6 comments
TensorRT + Triton is solid for video, but 800ms → 150ms screams you had a bottleneck elsewhere (batching? model quantization? GPU memory thrashing?) — what was your actual batch size and did you profile before migrating?
We hit the same wall with Triton last year—latency was still garbage until we ditched dynamic batching and went fixed batch sizes. Worth checking if that's your blocker.
We hit basically the same wall at my company two years ago—video processing, latency hell, the whole thing. TensorRT + Triton is solid, but here's what actually mattered for us:
Did the $80K get you actual latency wins or are you still troubleshooting? That matters a lot for whether this was the right call.
Oh man, $80K is exactly what we burned before someone finally said 'hey, maybe we're just throwing hardware at a software problem.' We were doing real-time fraud detection on payment events—way fewer req/sec than you but same latency hell. Went vLLM → TensorRT/Triton path too, and here's the thing nobody tells you: TensorRT gets you maybe 30-40% gains if your model is already well-tuned, but if your quantization strategy sucks or your batch sizes are wrong, you're just moving latency around, not fixing it. We actually got better results switching our batching logic and going quantized INT8 on vLLM than we did with the Triton migration. The real win came when our ML eng actually profiled the model and found we were loading it wrong—wasn't the inference server at all. $80K lighter and honestly feeling attacked by your post right now because that tracks with what we wasted. What did the profiling look like on your end before you committed?
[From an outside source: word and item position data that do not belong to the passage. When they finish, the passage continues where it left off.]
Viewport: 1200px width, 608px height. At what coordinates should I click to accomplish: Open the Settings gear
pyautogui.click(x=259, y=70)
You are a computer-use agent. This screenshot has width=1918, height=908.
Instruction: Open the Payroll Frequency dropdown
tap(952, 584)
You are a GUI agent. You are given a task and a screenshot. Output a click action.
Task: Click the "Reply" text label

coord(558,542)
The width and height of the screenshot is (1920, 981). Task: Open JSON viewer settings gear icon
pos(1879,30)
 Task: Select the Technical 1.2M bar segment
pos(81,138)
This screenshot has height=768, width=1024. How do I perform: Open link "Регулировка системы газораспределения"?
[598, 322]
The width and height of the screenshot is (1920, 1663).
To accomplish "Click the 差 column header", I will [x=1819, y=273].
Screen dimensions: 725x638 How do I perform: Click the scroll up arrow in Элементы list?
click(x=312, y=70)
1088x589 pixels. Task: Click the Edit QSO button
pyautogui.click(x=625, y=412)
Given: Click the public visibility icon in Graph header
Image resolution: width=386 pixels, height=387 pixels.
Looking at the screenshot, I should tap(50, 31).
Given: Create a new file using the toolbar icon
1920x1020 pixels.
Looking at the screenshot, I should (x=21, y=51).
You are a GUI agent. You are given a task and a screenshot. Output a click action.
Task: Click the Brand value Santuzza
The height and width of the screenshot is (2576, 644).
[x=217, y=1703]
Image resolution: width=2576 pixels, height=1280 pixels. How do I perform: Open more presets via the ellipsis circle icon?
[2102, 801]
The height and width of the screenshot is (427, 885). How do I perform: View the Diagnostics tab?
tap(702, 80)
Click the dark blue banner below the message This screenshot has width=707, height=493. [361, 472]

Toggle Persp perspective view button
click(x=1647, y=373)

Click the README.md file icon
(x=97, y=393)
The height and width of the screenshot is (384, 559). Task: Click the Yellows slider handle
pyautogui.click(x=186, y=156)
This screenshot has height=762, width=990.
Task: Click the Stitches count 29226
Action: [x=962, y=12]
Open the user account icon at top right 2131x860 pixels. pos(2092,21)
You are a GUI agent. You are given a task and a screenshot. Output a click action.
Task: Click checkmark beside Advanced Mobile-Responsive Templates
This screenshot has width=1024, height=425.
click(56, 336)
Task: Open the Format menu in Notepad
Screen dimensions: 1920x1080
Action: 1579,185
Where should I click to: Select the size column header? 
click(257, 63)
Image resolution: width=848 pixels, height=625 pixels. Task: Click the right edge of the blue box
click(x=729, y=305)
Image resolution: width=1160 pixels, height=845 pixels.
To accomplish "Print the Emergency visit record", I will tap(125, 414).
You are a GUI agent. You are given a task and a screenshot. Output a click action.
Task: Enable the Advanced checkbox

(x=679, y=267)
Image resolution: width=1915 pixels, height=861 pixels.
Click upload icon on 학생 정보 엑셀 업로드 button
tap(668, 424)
What's your actual batch size hitting during those 2K req/sec peaks? TensorRT can be brutal if you're not batching aggressively.
We hit almost the exact same wall at my last gig with content moderation. 800ms p99 on an A100 cluster felt insane. Here's what actually worked for us: we didn't rip out vLLM entirely. Instead we added request batching aggressively (set batch_size to 64, not 8) and moved to fp8 quantization with auto_gptq. Bought us maybe 40% latency drop for basically free.
TensorRT + Triton is solid but honestly? The migration tax was huge for us. We spent 6 weeks rewriting model serving logic, dealing with onnx conversion issues, and our p50 improved but p99 stayed trash because of batch queueing problems in Triton.
If I were in your exact spot right now with the $80K already spent, I'd ask: did you actually profile where the 800ms is dying? Is it model inference, preprocessing, or I/O? We discovered 200ms was just ffmpeg frame extraction. Fixed that first before touching the inference stack.
What model are you running? And what's your actual bottleneck — throughput or latency?